赤坂氷川神社の「夏越の大祓式」一般参拝は4年ぶり(6月27日撮影)
緑に囲まれた境内は都会の喧騒を感じさせません(6月27日撮影)

 「東京十社(とうきょうじっしゃ)」の一社に数えられている由緒ある赤坂氷川神社。この日の都心の天気は曇り時々雨、最高気温は28.9°度(午後1時)という蒸し暑さ。夕刻には暑さが若干和らぎましたが、神事に集まる人々の静かな熱気が、境内を包みます。

赤坂氷川神社は 「東京十社(とうきょうじっしゃ)」に数えられています(6月27日撮影)

「夏越の大祓式」は、社殿の中に50名ほどの人たちが参列し、午後5時から約30分のご祈祷が始まりました。雨が降り始めたにもかかわらず、社殿の前には約100名が集まり参拝していました。

神職による「茅の輪くぐり」は、雅楽の演奏の中、執り行われました。赤坂氷川神社の禰宜(ねぎ)・恵川義孝さんは「コロナ禍で大変な日常を過ごされたと思いますが、そんな中であらためて感じることができたのは”日常のありがたさ”でした。今日の神事を機に清々しい気持ちで豊かな毎日を送れるようご祈念いたします」と話し、夏の神事の復活を喜んでいました。

御神職による「茅の輪くぐり」

「夏越の祓」は、多くの神社で一年の折り返しにあたる6月30日に行われ、鳥居の下や拝殿の前などに「茅の輪」という茅(ちがや/イネ科の植物)や、わらで編んだ人が潜ることができるほど大きな輪を設けます。

この輪を潜ることは「茅の輪くぐり」と呼ばれ、8の字を描くように3回輪の中を潜り、半年間の罪や穢れを祓い清めるとともに、残り半年間の無病息災を祈ります。茅の輪くぐりは、「夏越の祓」のみ行われることが一般的なようです。

赤坂氷川神社の「茅の輪くぐり」(6月27日撮影)
茅の輪のくぐり方がわかりやすく書いてあるので初めてでも安心です(6月27日撮影)

「夏越ごはん」は200食分

神事の後、ふるまわれた「夏越ごはん」は、茅の輪の丸い形をイメージした夏野菜のかき揚げ丼です。「ゴーヤ」「パプリカ」などの夏野菜や干しエビが入っているそうです。タレにはレモンや生姜が入ったさっぱりした味で、とても美味しそうです。

「夏越ごはん」は、米穀の安定供給の確保の支援などに携わる公益社団法人 米穀安定供給確保支援機構が、「ごはん食の魅力再生とごはんの消費拡大を図る目的」(「夏越ごはん」資料より一部抜粋)として開発し、2015年から提唱している「夏越の祓」の行事食です。
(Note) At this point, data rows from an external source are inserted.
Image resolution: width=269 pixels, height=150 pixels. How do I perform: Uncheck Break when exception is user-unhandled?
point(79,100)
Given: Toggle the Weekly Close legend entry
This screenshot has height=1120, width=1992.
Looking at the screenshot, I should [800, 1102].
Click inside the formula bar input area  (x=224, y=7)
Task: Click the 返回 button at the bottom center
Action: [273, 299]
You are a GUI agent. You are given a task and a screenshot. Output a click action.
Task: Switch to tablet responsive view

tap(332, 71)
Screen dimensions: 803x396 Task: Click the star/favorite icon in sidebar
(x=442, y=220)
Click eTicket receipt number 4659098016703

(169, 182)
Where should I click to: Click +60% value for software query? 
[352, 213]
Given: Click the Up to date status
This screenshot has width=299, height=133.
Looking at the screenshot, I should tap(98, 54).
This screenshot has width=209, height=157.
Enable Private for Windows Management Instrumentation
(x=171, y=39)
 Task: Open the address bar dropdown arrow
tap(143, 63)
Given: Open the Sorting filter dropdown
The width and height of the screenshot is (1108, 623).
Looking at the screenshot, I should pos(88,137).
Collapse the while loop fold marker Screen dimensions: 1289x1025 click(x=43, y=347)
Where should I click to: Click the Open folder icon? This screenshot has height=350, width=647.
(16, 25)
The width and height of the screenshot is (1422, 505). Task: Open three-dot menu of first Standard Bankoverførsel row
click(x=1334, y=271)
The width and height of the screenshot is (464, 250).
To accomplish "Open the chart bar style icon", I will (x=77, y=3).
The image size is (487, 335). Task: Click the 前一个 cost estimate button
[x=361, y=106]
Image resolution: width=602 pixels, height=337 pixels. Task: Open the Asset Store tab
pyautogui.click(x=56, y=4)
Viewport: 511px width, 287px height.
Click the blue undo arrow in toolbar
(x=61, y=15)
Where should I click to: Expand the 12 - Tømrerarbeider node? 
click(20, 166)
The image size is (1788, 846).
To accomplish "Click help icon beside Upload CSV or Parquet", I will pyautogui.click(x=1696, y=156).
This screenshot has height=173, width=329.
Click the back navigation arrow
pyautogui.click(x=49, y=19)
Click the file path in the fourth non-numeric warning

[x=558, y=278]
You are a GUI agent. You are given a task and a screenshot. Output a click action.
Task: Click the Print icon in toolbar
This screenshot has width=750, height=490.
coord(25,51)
「夏越ごはん」は、雑穀入りごはんの上に夏野菜を使用した丸い食材(「茅の輪」をイメージしたもの)が乗っているのが特徴です。日本神話に出てくる貧しい暮らしをしていた蘇民将来(そみんしょうらい)が、宿を探していた素盞嗚尊(すさのおのみこと/神の地位)を「粟飯」でもてなしたという伝承に由来しているそうです。

「夏越ごはん」には、”夏を元気に乗り切り、残りの半年を新たな気持ちでスタートできるように”という願いが込められているといいます。

赤坂氷川神社の「夏越ごはん」のふるまいは、(神事前に)配られた無料チケットを持つ参拝者に、「夏越の祓」の神事終了後、配布されました。

200食用意された「夏越ごはん」
「夏越ごはん」が配布される様子

「夏越ごはん」は、百貨店や社員食堂などでも期間限定メニューとして提供されているようです。米、雑穀、夏野菜がベースになっているので、炭水化物や食物繊維、ビタミン類が効率よく摂ることができるレシピになることから、行事食としてだけではなく”暑い夏を乗り切るメニュー”としても好評を得ているそうです。

「(できれば雑穀入りの)ごはん」と、「茅の輪にちなんだ丸い食材」という2つの要素をおさえていればレパートリーは自由自在という「夏越ごはん」。これなら、家庭でも無理なく食材もそろえられ子供と一緒に楽しみながら作ったり、好みに合った「夏越ごはん」が作れ、”健康を願う夏の風物詩”となりそうです。